Agnico Eagle fell 1.5 percent to close at C$29.70 in Toronto while gold futures dropped 1.2 percent to $1,350.50 an ounce at 4:57 p.m. on the Comex in New York. Agnico has declined 43 percent this year, compared with an average of 36 percent among the seven biggest Canadian producers.
Gold fell to a four-week low today after the Federal Reserve Chairman Ben S. Bernanke said the central bank may “moderate” the pace of U.S. bond purchases later this year, which may reduce inflation pressures.
While there may be some more short-term weakness, the longer-term gold bull market hasn’t ended and the fundamentals that pushed prices higher for 12 straight years are still in place, Boyd said.
“It’s going to exceed its all-time high at some point, which is over $1,900,” Boyd said. “I still think it can get to $1,800 in the next 12 months.” Gold reached a record $1,923.70 an ounce in New York in September 2011.
Agnico had $232 million of cash and an undrawn $1.2 billion line of credit as of March 31. The company had net debt of $516.6 million on March 31 and the ratio of its net debt to trailing 12-month earnings before taxes, depreciation and amortization was 0.7, compared with an average of 0.67 among the biggest Canadian producers, according to data compiled by Bloomberg.
Agnico’s strategy of pursuing measured growth makes sense, said David Christensen, CEO of ASA Gold and Precious Metals Ltd. in San Mateo, California, which manages about $300 million and invests in precious-metals companies including Agnico.
“They’ve never gone out and done a transaction which could cost them the company,” he said in a phone interview yesterday. “Knowing this company they will stay within their comfort zone and I wouldn’t expect them to do anything outlandish.”
While Agnico has consistently grown through acquisitions, the company limited the size of deals to within 15 percent of its market value, Boyd said.

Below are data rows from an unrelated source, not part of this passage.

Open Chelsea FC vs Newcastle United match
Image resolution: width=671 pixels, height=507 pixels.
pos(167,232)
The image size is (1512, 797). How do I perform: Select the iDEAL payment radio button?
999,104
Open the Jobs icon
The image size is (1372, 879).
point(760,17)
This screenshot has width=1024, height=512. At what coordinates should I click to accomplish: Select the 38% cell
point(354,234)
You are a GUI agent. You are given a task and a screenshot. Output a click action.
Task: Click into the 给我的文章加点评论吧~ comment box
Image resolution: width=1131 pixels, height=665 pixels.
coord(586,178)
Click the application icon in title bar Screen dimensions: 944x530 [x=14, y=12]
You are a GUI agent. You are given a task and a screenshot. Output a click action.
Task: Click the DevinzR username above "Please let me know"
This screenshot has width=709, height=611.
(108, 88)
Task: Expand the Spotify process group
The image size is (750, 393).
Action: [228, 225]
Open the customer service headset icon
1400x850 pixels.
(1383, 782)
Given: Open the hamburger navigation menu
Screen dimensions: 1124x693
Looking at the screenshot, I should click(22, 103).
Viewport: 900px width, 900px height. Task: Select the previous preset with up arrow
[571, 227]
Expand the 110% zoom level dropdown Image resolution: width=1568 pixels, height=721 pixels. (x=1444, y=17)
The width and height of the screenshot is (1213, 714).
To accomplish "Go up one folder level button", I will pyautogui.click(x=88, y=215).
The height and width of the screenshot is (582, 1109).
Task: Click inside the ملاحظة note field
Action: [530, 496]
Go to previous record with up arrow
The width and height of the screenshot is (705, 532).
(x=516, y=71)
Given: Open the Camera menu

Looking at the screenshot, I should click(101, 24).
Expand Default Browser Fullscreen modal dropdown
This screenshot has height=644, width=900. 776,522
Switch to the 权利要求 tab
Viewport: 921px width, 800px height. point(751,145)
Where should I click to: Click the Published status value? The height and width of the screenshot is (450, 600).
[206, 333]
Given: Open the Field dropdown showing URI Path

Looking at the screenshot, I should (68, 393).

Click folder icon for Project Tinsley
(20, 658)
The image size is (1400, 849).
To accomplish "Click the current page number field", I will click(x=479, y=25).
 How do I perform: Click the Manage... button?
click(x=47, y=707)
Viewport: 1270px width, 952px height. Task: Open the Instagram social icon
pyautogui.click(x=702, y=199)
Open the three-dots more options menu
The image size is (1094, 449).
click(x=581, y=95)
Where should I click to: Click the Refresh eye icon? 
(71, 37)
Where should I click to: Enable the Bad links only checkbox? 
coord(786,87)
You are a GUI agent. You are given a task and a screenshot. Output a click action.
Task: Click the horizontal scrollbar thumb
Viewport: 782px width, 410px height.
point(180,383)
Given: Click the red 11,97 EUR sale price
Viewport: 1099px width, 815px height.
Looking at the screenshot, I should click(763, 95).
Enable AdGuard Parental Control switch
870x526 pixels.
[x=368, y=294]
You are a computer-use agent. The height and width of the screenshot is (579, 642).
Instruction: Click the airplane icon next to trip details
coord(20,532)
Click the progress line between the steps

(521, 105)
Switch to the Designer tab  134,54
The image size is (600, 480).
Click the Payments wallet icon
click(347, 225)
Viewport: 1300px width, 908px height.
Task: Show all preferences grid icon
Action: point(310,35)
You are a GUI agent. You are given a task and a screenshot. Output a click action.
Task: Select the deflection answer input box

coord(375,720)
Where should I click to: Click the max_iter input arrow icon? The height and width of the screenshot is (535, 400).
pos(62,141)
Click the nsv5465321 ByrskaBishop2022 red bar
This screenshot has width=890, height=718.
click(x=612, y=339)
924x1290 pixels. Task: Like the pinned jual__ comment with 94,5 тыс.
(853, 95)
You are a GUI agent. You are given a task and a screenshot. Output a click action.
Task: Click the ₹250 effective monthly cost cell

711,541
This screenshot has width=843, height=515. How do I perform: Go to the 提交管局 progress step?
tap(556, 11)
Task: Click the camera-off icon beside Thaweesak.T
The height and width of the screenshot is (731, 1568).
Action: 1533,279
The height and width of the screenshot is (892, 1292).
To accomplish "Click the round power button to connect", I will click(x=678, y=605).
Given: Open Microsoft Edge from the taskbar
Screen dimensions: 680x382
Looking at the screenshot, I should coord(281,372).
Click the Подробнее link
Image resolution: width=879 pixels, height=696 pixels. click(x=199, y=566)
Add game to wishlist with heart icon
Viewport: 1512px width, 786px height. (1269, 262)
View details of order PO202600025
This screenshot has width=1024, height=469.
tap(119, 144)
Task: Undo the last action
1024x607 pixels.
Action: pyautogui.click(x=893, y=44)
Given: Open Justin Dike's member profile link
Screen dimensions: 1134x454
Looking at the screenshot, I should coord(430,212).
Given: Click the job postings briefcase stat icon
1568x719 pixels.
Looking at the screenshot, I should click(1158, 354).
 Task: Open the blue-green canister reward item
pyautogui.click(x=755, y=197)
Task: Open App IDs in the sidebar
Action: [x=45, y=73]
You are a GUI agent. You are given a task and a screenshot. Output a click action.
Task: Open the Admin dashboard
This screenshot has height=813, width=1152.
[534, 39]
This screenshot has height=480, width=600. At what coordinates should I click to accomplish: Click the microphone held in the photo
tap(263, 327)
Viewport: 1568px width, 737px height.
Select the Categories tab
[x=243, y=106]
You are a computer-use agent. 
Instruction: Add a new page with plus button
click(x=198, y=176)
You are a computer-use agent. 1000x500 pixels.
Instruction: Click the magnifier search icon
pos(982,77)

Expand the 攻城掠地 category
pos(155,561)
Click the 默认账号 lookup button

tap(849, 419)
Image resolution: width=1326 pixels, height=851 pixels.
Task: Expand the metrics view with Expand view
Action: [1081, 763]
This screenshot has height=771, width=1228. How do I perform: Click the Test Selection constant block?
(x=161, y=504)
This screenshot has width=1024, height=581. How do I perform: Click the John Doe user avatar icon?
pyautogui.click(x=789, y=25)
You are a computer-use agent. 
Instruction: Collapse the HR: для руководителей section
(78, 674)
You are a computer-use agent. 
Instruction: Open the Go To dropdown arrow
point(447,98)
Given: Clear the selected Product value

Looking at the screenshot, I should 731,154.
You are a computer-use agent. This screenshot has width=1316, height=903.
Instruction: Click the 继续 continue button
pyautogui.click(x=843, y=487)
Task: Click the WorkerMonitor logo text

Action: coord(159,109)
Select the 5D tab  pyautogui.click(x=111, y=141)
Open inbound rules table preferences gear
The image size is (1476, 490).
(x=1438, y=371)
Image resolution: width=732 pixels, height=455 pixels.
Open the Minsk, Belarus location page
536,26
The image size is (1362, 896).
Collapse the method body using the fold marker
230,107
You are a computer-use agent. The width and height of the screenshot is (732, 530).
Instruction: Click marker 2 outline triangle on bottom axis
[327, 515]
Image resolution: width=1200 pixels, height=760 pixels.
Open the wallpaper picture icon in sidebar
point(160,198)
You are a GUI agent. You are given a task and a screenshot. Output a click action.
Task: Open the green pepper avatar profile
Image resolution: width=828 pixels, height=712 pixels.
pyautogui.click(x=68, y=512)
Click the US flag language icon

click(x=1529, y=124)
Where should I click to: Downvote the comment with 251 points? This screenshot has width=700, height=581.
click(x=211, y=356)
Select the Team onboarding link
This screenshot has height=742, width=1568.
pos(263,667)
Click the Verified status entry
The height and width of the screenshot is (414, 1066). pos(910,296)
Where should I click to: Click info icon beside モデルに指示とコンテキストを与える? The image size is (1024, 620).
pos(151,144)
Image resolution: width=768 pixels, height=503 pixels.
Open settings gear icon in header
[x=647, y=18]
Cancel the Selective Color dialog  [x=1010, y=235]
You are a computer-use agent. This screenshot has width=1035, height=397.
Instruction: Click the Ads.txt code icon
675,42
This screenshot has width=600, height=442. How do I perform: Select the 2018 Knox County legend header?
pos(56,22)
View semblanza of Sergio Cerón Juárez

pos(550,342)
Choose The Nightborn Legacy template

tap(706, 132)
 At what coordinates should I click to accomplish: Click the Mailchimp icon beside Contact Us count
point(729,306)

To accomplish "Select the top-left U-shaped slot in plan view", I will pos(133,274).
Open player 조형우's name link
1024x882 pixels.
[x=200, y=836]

At yesterday’s close that would be about C$782 million. It may be prepared to go beyond that threshold for the right deal, as long as it doesn’t increase financial risk for the company, he said.
“It has to be measured, we’re not talking about massive deals relative to our market cap,” he said.
Agnico spent $1.67 billion on 14 acquisitions in the past 10 years, according to data compiled by Bloomberg. The company’s biggest transaction was its $577.6 million purchase of Complex Minerals Corp. in 2010 to add a project in Nunavut.
The company plans to produce about 970,000 to 1 million ounces of gold this year, increasing to about 1.2 million ounces in 2015. The firm’s Goldex mine in Quebec and La India in Mexico will both start operations this year ahead of schedule, Agnico said in April.
Agnico has been active already this year, acquiring minority positions in smaller companies including Kootenay Silver Inc., Sulliden Gold Corp. and Probe Mines Ltd.
The company’s current operations are divided between its northern business, which has longer mine lives and greater operational complexity, and a southern business in Mexico, which offers higher returns, better growth prospects and shorter payback times on investments, and which it’s hoping to grow, Boyd said.
Agnico has yet to decide whether it will approve construction of its Meliadine project in Nunavut, which Boyd said in April would have a $1 billion-plus capital cost. The company will complete a final feasibility study on the mine next year.
It’s “not the end of the world” if Meliadine doesn’t start production in 2018, which is when the company’s current Nunavut mine, Meadowbank, may end operations, he said.
While Agnico has focused on buying development projects in the past and always owned 100 percent of its assets, the company is being more “open-minded” as it assesses potential deals, Boyd said.
Agnico is building the La India project in Mexico after acquiring the asset through the C$262.9 million acquisition of Grayd Resource Corp.
The company will probably seek similar deals in the future, David West, a Vancouver-based analyst at Salman Partners Inc., said in a phone interview yesterday.
Capital expenditures, or capex, for La India were estimated at $158 million, Agnico said when it approved the project in September last year.
“It’s not extremely high capex to develop the project and it’s also got some exploration upside,” West said. “There’s not a lot of risk when you buy something like that and a company like Agnico can actually add value down the road through the drill bit.”